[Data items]
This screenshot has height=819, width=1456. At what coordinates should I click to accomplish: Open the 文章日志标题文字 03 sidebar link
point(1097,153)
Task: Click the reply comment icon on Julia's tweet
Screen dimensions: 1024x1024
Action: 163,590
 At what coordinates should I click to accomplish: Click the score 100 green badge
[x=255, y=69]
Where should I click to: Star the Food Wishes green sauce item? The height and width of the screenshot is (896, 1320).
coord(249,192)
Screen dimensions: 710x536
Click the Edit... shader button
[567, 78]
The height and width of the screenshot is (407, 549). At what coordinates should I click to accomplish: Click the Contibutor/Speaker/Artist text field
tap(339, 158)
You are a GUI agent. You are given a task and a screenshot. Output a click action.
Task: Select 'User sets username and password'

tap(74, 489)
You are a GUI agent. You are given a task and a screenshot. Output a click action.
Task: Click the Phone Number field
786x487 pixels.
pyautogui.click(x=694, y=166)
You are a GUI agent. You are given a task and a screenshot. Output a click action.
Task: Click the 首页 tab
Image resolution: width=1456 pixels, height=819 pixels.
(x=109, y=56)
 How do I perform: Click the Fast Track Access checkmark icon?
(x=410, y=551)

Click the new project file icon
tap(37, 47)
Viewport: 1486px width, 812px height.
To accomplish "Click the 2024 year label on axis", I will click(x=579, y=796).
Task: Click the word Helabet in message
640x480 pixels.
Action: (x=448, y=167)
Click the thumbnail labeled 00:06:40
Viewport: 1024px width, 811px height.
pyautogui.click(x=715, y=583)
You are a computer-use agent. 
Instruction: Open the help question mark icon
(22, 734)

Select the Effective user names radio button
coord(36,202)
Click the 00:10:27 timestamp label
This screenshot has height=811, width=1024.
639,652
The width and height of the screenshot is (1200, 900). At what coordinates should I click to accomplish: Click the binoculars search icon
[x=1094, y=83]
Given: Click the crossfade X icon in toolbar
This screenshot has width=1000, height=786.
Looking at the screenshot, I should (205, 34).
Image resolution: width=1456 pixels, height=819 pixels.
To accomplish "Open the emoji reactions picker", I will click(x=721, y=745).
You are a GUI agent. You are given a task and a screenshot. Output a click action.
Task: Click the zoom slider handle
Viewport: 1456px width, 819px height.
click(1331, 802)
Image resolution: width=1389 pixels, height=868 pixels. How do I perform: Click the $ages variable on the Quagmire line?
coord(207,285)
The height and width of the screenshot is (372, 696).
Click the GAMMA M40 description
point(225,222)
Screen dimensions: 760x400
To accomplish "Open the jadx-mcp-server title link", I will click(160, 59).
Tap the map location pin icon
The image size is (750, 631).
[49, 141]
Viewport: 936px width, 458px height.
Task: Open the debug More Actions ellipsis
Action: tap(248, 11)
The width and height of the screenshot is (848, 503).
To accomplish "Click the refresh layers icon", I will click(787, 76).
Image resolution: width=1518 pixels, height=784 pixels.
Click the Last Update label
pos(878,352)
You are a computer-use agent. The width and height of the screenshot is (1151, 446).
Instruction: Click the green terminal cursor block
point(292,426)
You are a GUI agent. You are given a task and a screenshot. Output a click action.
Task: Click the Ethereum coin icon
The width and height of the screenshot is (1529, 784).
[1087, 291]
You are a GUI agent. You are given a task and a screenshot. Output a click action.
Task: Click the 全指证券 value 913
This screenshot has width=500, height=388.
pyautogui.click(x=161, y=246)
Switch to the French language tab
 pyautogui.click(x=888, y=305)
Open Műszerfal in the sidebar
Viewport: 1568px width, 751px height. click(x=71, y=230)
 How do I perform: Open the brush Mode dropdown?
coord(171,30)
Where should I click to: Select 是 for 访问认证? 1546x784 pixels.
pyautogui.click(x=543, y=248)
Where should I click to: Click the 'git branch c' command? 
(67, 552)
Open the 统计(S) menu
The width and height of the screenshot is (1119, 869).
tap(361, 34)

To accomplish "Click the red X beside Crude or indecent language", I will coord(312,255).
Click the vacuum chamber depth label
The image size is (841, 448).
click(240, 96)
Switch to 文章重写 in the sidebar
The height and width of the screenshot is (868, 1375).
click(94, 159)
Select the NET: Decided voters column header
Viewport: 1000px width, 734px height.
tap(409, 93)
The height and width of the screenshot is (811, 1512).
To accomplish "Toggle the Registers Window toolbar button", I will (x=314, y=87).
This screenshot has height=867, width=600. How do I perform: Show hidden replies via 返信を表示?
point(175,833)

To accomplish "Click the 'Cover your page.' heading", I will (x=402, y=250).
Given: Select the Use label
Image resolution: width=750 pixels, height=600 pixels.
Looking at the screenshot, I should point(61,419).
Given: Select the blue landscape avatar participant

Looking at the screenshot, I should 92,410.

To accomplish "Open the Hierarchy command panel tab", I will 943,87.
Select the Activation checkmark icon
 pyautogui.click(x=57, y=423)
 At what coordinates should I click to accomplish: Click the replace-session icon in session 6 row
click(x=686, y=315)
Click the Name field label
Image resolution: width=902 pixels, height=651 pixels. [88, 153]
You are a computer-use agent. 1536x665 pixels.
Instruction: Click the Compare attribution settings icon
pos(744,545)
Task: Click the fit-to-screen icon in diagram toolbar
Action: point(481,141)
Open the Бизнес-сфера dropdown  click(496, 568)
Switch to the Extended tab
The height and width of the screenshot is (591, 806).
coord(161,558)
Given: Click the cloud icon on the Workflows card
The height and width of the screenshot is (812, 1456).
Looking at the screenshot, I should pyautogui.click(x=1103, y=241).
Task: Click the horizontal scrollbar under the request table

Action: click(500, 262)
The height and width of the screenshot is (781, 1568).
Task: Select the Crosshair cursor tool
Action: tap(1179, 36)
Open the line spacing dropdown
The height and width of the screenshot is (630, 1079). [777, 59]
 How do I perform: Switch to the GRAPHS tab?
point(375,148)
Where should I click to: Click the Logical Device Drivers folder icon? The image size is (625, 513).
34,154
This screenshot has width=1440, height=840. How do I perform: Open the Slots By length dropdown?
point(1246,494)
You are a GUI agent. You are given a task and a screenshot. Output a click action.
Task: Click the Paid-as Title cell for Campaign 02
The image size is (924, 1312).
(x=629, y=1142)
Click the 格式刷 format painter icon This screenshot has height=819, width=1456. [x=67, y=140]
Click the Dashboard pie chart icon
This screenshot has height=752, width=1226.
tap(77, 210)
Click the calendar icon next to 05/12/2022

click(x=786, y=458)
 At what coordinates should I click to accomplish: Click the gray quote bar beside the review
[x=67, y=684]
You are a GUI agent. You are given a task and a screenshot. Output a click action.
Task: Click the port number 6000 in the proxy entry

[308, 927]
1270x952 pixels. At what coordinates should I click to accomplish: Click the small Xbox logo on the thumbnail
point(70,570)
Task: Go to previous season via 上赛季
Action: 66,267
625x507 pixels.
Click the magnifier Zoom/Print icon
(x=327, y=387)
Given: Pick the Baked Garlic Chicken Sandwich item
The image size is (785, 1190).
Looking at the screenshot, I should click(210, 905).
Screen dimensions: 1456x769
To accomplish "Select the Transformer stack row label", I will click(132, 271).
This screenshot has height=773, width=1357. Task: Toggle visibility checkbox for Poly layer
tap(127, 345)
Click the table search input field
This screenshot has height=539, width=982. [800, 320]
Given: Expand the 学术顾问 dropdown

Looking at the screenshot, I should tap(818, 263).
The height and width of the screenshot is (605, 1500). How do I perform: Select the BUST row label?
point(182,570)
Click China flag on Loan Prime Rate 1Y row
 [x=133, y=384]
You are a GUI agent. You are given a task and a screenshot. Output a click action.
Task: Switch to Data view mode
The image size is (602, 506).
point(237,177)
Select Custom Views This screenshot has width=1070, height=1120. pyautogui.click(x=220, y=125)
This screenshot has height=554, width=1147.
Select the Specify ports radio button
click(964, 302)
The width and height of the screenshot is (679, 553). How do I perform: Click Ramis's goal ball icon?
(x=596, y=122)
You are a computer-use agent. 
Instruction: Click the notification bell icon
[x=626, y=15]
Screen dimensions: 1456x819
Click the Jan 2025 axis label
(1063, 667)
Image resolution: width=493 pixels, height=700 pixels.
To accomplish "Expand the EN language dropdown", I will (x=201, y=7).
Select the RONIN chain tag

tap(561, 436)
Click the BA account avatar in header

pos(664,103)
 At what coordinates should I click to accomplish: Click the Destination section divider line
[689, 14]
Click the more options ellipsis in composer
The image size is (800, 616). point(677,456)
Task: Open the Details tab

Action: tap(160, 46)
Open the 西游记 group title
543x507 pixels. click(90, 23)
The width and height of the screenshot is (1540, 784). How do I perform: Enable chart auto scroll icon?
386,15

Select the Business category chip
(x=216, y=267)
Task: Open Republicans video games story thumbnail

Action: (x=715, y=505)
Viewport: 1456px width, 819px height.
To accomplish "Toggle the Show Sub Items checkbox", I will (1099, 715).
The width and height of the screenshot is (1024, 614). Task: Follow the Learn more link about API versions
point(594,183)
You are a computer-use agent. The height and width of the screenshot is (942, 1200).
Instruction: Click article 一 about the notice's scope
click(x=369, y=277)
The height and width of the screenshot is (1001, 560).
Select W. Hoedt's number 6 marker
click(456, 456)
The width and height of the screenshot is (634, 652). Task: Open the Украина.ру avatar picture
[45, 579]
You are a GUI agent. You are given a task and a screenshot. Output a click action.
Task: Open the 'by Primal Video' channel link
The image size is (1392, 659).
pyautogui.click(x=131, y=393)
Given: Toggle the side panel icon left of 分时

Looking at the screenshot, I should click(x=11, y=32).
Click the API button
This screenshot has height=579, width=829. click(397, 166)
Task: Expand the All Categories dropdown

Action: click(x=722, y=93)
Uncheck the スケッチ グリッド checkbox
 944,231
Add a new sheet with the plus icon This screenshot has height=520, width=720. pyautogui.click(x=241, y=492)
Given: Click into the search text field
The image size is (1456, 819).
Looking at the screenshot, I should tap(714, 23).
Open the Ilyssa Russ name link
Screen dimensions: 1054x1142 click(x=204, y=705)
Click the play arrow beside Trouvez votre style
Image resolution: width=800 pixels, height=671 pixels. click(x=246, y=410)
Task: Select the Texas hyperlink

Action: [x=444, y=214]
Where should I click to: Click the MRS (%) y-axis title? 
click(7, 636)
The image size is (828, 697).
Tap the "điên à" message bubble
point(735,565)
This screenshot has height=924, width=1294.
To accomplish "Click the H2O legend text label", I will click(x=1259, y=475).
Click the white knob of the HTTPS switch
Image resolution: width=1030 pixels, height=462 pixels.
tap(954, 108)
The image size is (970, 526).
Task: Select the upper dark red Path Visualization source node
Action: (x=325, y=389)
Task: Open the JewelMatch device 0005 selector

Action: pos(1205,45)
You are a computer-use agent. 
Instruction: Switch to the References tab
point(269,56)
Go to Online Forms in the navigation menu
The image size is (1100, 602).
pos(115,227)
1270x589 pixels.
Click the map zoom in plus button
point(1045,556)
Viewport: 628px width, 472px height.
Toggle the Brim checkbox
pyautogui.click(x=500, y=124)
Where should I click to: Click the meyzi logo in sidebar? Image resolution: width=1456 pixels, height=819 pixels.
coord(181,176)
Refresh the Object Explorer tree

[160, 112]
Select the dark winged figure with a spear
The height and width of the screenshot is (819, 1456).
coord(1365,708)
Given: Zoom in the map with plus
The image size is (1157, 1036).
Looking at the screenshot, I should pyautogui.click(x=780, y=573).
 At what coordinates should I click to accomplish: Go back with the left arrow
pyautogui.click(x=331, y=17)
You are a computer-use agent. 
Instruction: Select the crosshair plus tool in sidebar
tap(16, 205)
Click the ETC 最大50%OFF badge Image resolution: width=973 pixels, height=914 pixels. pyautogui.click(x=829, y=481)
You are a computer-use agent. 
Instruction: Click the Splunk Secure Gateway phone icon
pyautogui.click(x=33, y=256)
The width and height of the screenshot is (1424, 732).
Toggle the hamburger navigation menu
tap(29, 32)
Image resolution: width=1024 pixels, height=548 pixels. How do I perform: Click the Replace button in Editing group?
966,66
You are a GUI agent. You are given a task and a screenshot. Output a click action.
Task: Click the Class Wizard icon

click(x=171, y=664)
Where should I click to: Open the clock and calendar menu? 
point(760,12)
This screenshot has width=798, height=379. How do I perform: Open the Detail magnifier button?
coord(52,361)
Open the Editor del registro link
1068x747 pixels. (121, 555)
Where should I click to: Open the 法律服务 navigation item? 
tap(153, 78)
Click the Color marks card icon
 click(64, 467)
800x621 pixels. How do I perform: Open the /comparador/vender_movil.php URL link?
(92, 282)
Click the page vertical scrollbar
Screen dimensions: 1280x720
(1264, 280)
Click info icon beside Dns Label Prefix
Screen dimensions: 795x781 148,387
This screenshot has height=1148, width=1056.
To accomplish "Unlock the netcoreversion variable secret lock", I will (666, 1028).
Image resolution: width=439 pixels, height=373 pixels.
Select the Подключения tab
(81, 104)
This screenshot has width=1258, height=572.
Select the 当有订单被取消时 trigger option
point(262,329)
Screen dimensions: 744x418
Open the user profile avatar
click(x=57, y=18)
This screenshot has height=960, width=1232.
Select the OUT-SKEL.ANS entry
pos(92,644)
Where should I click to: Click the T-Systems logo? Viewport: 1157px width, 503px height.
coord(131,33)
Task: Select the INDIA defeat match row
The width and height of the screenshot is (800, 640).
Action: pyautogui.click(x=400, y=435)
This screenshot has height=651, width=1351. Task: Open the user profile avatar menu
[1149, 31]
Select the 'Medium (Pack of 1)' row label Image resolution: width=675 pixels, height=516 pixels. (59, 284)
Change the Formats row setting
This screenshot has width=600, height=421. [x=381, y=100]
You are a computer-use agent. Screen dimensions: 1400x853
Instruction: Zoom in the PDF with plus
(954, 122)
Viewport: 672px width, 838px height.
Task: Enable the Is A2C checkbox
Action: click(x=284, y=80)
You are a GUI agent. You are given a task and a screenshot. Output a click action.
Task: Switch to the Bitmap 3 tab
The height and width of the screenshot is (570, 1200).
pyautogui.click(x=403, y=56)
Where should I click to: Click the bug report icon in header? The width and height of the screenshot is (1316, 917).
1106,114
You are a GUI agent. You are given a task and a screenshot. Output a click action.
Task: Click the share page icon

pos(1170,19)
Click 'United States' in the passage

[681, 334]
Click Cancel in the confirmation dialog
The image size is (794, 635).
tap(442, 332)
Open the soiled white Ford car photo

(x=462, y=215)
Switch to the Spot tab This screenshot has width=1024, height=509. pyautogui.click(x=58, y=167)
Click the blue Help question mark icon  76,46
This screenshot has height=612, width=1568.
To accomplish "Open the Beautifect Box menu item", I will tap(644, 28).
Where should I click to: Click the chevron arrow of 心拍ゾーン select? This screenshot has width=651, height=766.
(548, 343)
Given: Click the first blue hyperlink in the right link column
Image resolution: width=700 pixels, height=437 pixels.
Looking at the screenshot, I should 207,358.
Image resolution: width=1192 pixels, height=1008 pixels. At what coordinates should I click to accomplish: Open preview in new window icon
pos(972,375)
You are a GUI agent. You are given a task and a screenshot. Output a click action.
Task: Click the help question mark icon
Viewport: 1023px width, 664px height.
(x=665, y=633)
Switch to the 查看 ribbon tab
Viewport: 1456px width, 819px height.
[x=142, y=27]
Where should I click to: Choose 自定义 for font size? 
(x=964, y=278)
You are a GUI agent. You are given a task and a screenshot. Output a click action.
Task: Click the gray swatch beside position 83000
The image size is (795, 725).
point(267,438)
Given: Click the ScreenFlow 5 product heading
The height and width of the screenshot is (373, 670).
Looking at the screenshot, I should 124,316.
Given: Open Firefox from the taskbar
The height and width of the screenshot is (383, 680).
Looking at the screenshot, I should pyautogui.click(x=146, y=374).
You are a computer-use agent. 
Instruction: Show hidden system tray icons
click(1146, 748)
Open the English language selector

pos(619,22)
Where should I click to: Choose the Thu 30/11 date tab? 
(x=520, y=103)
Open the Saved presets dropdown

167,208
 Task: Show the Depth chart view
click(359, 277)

[THE EXERCISE] Pull out every line of the records above that contains the word "with", and copy each of those lines in full.

[SOLUTION FOR THIS PROBLEM]
Add a new sheet with the plus icon This screenshot has height=520, width=720. pyautogui.click(x=241, y=492)
Select the dark winged figure with a spear
Given: Zoom in the map with plus
 At what coordinates should I click to accomplish: Go back with the left arrow
Instruction: Zoom in the PDF with plus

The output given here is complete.